Of course, I think I’ve mentioned that I was a horny eighteen-year-old boy. After studiously avoiding Mum all day, staying in my room and focusing madly on my assignments, promising myself over and over again it was just a one-time thing caused by going five days without wanking, and that I was going to find a girlfriend and put this all behind me, when I got into bed that night, I couldn’t sleep. My hand strayed down onto my dick, and, yes, I masturbated and thought about Mum again. This time, I was grinding my cock against her arse and she reached behind, moved the swimsuit to the side and I pushed inside her, hearing her moans.
“You’re so hot, Cathy,” I imagined myself saying to her, and that made me cum. Calling her by her name while we were having sex. Not Mum any more, but my girlfriend, maybe. My fit girlfriend who I had hot sex with. And she was fit – she was in good shape from her swimming and yoga, her boobs were quite big for her petite frame, she had a great bum, and who didn’t like women with red hair? I mean, she’d obviously been popular at school and Dad had been attracted to her enough to get her pregnant as a teenager. This was completely justified.
My mental state over the next week see-sawed between being disgusted with myself and finding it incredibly hot that I was now regularly fantasising about Mum. I caught myself looking at her tits, which admittedly weren’t exactly on display beneath a comfortable jumper, or looking at her bum when she bent over to clean something in a faded pair of jeans. I had barely thought about Lydia in a week, which seemed like a perverse kind of progress, at least, and I was seeking out more incest content online, trying to understand my feelings and decide whether they were normal or not. I was pretty sure they weren’t, but constantly craved any point of view which said they were.
Although I had four weeks off, I’d decided to go back after only three so I could use the library for some reading.
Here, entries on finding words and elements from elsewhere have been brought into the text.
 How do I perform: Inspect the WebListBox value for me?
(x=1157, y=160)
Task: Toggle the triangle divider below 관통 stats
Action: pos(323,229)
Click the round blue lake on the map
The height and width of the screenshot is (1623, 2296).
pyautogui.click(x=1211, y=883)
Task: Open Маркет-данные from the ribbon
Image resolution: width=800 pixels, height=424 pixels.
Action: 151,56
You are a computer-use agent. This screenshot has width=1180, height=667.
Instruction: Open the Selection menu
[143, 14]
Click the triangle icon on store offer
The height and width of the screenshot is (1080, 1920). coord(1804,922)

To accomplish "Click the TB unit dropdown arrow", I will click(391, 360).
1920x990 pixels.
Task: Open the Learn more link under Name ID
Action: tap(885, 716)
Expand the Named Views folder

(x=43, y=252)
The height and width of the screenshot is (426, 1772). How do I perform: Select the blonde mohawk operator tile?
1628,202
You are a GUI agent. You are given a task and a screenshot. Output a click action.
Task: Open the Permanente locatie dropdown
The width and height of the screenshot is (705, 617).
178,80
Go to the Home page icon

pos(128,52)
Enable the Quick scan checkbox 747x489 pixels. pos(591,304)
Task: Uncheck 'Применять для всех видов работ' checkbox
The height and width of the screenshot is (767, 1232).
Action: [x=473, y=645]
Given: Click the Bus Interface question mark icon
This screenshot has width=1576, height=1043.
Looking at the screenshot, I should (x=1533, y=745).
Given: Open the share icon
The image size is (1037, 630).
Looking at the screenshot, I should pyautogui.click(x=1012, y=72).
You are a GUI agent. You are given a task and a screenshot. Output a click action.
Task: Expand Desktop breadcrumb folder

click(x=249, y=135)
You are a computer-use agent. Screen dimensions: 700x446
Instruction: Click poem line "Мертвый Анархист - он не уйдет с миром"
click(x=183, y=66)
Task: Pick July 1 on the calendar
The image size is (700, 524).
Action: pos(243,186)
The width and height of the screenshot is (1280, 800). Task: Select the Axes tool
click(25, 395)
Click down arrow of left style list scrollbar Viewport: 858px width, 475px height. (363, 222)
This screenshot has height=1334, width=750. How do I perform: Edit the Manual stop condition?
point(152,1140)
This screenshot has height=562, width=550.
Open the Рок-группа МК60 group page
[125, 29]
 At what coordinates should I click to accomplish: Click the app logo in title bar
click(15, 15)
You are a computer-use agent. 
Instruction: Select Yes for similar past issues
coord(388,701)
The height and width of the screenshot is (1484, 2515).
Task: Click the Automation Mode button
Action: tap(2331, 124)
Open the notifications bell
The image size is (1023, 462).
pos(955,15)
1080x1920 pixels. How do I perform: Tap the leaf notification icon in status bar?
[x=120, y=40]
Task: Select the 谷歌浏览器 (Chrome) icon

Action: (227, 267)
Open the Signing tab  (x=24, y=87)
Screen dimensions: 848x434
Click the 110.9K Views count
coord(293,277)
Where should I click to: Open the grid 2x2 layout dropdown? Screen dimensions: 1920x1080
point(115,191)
This was a lifesaver, because after Mum’s Thursday night yoga class, she came home in a pair of leggings that made her bum look amazing, and since she’d already told me she liked to wear thongs to yoga, I masturbated three times in the next twenty four hours thinking about fucking her in that exact outfit. Our final Saturday morning swimming was torture, every glimpse of her cleavage or her thighs stoking up my fantasies.
“Are you feeling over Lydia yet?” she asked as we made our way to the railway station for my departure. “You haven’t talked about her much.”
“I’m getting there,” I said, trying to stay non-committal since this was touching on an uncomfortable area.
“Have you found someone else to focus on?” she asked, and I looked over at her, alarmed she might have guessed something. But she didn’t seem any different to usual.
“Not really, but I will try,” I told her, desperately hoping that my lingering glances and outright staring hadn’t been noticed.